Scenario-2: Auto-vacuuming keeps running if system time shifts to future. However after correcting time back to current time (from 2020->2015), the auto-vacuuming goes into 5 year sleep. Though current patch fixes waking up from sleep it will not allow to launch auto-vacuum worker as the dblist still holds previously set time i.e. 2020.
Proposed Fixes:
autovacuum.c: I will rebuild_database_list if time shift is detected. The time-shift is detected if sleep time evaluated is zero or greater than autovacuum_naptime. Currently the list is rebuilt only if time shifts to future. I added a check to rebuild it if sleep time is greater than autovacuum_naptime.

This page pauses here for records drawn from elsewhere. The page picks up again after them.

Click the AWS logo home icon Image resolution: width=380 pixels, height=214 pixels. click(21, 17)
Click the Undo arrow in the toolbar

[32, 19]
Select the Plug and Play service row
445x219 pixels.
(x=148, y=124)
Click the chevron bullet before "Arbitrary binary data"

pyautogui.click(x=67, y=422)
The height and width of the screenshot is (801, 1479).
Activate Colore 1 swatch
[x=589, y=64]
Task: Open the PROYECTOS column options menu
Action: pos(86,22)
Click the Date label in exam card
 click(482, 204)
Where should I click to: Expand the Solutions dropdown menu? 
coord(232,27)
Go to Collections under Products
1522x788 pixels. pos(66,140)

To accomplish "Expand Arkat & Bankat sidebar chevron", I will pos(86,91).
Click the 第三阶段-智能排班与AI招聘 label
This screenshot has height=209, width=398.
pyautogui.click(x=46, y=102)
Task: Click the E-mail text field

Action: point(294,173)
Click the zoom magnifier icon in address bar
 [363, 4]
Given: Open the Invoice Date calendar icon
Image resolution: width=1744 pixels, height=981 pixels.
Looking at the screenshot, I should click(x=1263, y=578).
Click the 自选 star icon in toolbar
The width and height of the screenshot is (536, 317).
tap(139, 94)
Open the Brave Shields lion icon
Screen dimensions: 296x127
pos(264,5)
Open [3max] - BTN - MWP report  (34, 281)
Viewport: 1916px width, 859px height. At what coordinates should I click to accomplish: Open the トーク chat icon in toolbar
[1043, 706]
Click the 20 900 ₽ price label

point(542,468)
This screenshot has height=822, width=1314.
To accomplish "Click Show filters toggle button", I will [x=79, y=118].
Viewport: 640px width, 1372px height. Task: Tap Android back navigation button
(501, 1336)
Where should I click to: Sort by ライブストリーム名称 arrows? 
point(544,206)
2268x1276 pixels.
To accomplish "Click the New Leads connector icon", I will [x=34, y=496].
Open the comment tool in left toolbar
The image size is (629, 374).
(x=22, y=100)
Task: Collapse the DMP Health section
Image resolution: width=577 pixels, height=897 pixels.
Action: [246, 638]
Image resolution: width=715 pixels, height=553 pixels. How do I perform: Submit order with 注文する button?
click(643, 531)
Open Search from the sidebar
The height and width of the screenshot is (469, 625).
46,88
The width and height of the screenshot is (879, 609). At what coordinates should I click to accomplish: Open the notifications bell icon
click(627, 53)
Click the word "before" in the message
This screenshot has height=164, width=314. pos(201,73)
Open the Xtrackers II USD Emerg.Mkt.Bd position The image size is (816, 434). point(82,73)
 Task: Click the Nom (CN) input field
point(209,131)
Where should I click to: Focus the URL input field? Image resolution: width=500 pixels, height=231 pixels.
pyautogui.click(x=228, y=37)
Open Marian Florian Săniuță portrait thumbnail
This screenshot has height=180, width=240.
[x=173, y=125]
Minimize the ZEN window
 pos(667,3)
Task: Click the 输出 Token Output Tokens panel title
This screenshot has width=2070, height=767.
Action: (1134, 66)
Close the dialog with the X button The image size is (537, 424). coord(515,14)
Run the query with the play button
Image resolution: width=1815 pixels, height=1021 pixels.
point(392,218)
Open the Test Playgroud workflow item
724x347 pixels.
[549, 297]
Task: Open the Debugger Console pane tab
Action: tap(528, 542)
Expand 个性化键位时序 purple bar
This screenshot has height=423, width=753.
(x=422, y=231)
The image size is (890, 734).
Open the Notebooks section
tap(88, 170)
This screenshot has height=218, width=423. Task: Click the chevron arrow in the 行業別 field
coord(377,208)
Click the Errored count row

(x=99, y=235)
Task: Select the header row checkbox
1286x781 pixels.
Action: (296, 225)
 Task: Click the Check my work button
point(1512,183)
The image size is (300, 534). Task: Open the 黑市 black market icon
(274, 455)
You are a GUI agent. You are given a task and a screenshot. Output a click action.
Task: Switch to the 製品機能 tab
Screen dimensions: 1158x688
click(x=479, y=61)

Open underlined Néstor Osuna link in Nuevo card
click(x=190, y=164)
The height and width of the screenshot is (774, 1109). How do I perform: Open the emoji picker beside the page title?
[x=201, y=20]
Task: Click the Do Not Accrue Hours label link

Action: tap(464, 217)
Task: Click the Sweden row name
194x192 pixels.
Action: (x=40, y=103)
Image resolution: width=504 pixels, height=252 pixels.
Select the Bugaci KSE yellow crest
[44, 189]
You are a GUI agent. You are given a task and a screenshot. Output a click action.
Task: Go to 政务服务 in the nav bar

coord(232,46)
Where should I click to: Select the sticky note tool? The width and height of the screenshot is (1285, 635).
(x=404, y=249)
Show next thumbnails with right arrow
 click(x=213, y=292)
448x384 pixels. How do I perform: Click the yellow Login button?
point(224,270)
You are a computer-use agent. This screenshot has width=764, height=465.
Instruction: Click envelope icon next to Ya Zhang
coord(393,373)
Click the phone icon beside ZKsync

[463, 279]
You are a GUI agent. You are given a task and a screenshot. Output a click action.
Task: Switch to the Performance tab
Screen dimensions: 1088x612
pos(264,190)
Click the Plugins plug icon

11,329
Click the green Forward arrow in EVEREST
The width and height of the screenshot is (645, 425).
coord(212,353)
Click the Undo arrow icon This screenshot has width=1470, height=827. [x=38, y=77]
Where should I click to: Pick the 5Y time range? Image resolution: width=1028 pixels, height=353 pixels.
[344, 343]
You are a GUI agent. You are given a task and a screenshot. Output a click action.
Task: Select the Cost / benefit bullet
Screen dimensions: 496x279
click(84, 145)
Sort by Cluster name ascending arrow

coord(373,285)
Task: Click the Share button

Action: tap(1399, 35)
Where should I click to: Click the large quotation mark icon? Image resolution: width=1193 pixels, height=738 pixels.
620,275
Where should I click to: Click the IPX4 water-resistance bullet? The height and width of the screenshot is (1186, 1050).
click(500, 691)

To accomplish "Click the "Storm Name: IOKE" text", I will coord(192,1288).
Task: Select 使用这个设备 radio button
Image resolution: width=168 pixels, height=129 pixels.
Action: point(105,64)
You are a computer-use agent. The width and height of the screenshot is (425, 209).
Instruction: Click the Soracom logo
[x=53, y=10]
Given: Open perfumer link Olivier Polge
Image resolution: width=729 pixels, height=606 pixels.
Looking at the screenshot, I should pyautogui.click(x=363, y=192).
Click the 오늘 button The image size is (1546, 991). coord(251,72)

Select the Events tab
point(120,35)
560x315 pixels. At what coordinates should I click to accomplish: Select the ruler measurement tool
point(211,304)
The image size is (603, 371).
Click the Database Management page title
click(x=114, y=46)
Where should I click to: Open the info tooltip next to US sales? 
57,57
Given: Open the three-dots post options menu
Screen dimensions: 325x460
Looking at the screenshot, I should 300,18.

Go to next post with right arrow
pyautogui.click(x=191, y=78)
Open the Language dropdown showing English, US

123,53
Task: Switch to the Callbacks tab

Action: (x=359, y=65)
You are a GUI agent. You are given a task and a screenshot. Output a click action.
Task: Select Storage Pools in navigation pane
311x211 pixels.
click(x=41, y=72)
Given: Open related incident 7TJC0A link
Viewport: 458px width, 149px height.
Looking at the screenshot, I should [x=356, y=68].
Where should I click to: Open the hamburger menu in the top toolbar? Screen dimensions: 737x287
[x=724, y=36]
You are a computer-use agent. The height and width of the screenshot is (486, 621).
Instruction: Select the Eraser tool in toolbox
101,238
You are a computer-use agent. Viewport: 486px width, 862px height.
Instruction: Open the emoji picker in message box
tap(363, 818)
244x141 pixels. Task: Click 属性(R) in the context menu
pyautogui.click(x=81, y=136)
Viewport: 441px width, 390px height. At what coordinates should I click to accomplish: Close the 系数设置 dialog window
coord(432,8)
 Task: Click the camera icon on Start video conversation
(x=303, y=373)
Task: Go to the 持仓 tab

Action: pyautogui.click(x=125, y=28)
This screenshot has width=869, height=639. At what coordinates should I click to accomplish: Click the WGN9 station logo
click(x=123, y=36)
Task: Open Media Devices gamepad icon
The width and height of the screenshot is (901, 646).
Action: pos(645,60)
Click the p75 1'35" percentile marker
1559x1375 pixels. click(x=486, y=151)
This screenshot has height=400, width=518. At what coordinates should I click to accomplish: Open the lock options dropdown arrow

Secondly I included the patch from Alvaro and changed the default 300 seconds value to autovacuum_naptime. This will avoid multiple wakeups if autovacuum_naptime is set to greater than 300 seconds.
unix_latch.c: Current implementation evaluates the remaining sleep time using "cur_timeout = timeout - (start_time - cur_time)". If the time is shifted back to past then cur_timeout will be evaluated to long time (for eg. start_time=2015 and cur_time=1995 then cur_timeout=timeout - (-20 years) = timeout + 20years). To avoid this wrong calculation I added a check and treat it as timeout.
With above mentioned fixes the auto-vacuuming will be robust enough to handle any system time changes. We tested the scenarios in our setup and they seem to work fine. I hope these are valid fixes and they do not affect any other flows.
Please review and share your review comments/suggestions.
PS: In our product database is used in update-heavy mode with limited disc space. So we need to be robust to handle such time changes to avoid any system failures due to disc full.